Why did this book resonate so with pastors and scholars? In this book, Volf deals with the deeply engrained problems of exclusion in our world, and he does not exempt the church from its own complicity. He tells a number of sad stories along the way where society and the nations and the people claiming to be religious creating situations where not everybody is enfranchised, welcome or given their full human rights. We tend toward creating people who are different into the category of “Other”. Such persons, or “others”, tend to be kept from moving ahead or enjoying the same freedoms and dignity. “Others” are often shoved onto uneven playing fields, where unjust economic and social concerns pretty much insure “Others” can make it up the steep incline where those in control or dominance enjoy the full benefits of the imbalanced system.
Volf wrote as the child of Croatian parents, caught up in the Communist era when Yugoslavia was a “one size must fit all” type state. The family experienced discrimination and ethnic/religious rifts, and Volf recalls the difficulty of living in a time where only exclusion seemed to matter. How could “embracing the other” happen?
Volf’s book explores the theological and global challenges of erring on the side of embrace. He challenges his readers to consider what it takes to have
the will to give ourselves to others and ‘welcome’ them, to readjust our identities to make space for them…[such work] is prior to any judgment about others, except that of identifying them in their humanity” (Exclusion and Embrace, 29)

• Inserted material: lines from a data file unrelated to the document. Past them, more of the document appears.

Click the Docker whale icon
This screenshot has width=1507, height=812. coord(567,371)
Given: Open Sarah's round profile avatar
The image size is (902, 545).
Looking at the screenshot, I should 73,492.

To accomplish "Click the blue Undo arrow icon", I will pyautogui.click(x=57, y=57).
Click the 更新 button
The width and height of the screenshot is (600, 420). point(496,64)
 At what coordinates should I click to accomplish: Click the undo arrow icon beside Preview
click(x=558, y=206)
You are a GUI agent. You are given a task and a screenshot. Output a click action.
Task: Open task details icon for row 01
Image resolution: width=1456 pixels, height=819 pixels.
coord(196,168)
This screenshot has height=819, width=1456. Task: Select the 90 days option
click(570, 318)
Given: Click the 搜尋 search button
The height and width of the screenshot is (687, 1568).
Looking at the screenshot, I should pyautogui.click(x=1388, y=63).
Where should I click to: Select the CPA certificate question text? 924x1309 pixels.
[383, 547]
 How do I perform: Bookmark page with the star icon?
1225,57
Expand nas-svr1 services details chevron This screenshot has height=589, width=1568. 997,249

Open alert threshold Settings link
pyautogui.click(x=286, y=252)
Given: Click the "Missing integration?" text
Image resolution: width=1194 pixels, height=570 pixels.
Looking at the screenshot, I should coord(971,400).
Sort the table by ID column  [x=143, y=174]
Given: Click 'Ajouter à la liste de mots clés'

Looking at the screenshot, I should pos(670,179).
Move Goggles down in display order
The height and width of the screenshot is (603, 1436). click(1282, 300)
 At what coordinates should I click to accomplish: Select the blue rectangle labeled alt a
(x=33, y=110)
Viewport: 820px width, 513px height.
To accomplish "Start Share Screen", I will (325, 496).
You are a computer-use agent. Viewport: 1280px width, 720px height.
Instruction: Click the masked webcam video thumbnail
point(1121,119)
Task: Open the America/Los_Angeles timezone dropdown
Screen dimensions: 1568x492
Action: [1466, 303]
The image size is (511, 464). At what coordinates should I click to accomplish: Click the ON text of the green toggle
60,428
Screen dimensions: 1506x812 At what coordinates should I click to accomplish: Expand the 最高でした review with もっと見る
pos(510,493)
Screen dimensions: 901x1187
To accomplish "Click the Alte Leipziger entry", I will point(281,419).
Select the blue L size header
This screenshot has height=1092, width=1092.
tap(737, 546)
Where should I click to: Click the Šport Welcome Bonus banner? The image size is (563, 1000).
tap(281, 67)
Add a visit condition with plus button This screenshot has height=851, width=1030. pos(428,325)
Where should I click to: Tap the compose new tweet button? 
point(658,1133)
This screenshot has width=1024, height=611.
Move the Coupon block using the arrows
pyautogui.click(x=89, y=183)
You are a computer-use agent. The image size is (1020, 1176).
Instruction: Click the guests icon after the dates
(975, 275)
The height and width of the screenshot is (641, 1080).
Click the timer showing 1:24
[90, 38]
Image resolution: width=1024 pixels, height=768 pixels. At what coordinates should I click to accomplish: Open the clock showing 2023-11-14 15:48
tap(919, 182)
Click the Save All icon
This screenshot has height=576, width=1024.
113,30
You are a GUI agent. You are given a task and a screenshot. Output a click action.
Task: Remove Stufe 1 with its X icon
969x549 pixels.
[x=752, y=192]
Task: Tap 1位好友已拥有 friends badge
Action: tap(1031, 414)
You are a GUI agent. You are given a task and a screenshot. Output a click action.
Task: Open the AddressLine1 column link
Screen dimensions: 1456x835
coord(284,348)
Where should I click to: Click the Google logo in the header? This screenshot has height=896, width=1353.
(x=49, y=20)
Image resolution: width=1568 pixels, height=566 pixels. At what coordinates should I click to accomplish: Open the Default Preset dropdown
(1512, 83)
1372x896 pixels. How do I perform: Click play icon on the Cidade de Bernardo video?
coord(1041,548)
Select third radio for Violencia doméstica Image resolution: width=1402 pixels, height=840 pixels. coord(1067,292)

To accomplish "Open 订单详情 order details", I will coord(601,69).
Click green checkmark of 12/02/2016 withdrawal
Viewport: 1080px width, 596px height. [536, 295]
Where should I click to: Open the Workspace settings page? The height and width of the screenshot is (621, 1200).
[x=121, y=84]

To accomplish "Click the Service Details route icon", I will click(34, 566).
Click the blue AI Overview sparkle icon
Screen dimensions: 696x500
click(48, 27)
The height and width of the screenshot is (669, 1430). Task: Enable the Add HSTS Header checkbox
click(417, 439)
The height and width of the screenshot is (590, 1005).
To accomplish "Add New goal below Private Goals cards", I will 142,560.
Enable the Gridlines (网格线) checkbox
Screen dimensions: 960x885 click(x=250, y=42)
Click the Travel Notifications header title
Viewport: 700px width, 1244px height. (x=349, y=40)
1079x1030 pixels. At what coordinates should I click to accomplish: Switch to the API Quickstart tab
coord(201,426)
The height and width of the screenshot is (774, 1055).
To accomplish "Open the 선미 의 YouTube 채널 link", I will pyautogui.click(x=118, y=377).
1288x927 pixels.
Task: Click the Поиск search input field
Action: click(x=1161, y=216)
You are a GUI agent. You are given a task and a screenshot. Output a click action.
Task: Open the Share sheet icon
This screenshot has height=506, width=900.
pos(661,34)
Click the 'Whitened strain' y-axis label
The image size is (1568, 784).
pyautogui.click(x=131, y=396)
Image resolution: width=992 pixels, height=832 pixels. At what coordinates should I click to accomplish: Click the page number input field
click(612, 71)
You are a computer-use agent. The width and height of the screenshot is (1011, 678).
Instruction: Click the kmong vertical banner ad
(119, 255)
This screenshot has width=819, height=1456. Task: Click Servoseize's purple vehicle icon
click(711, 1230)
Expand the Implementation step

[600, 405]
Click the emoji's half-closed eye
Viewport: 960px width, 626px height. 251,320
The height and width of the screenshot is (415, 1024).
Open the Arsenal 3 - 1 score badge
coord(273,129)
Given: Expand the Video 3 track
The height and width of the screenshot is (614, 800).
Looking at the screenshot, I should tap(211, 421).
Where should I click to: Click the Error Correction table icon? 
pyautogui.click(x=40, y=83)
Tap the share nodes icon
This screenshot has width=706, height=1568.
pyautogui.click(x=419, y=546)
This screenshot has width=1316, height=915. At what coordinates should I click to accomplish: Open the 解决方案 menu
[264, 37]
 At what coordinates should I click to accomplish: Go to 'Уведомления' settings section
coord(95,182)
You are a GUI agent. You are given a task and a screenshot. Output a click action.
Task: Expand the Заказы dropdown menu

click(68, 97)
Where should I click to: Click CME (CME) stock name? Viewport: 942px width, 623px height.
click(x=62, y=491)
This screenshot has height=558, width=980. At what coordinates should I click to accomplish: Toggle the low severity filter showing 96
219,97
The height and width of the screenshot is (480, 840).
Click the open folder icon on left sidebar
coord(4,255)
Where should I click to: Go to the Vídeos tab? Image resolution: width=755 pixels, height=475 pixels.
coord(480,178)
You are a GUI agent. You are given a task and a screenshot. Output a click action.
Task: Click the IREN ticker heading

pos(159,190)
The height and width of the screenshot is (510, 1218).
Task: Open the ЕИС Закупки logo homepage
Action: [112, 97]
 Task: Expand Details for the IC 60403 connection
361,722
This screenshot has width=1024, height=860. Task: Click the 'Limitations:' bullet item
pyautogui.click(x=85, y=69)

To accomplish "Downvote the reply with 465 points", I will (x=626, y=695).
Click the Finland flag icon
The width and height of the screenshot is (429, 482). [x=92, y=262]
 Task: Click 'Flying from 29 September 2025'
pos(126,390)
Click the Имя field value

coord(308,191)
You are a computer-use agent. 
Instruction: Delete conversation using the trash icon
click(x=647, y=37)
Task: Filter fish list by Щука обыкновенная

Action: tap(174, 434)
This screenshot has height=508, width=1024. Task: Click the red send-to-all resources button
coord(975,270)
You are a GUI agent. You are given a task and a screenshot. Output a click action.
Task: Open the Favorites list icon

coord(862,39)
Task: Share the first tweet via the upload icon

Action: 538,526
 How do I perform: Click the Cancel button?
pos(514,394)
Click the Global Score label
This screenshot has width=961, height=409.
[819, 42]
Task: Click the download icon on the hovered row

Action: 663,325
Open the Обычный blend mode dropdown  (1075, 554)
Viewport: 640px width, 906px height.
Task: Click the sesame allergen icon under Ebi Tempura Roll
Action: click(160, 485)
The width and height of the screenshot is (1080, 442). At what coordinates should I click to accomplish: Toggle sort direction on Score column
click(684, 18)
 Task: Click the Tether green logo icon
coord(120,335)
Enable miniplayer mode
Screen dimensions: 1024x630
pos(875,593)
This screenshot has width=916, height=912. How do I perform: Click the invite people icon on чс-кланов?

In other words, the work of those who follow the gospel is about dismantling the barriers, identifying and atoning for the hurt and alienation such practices have brought about or embedded much too nefariously in society and even among the pews. Such work is a matter personal and interpersonal alike, made possible by individuals and communities changing the status quo prevailing unquestioned perhaps for decades if not centuries. This is not easy work, nor is it readily accomplished yet it begins when we decide to end our ways and take up those of the gospel.
As we heard earlier, Justo Gonzalez finishes his retelling of Luke 4 saying, “This is exactly what happens to Jesus in Nazareth.” Reading Luke’s gospel, I add my own word of commentary: What happens to Jesus ought to happen to anybody who claims to follow him.
The story of Jesus’ rejection at Nazareth is part and parcel of telling and living out the gospel story. For starters, the “good news” is not a mass appeal type of “word”. The gospel asks very hard questions of us, tossing aside our sense of societal structures as mattering not a bit in God’s eyes. Indeed, the more you have reached the zenith of whatever your economic, social and even religious values claim is the lofty heights, the seeming “simple” story of Jesus lays such talk flat.
The good life Jesus offers gives his followers a cross and says let your life be shaped by it. Accept no substitutes. And while you are at it, accept everyone.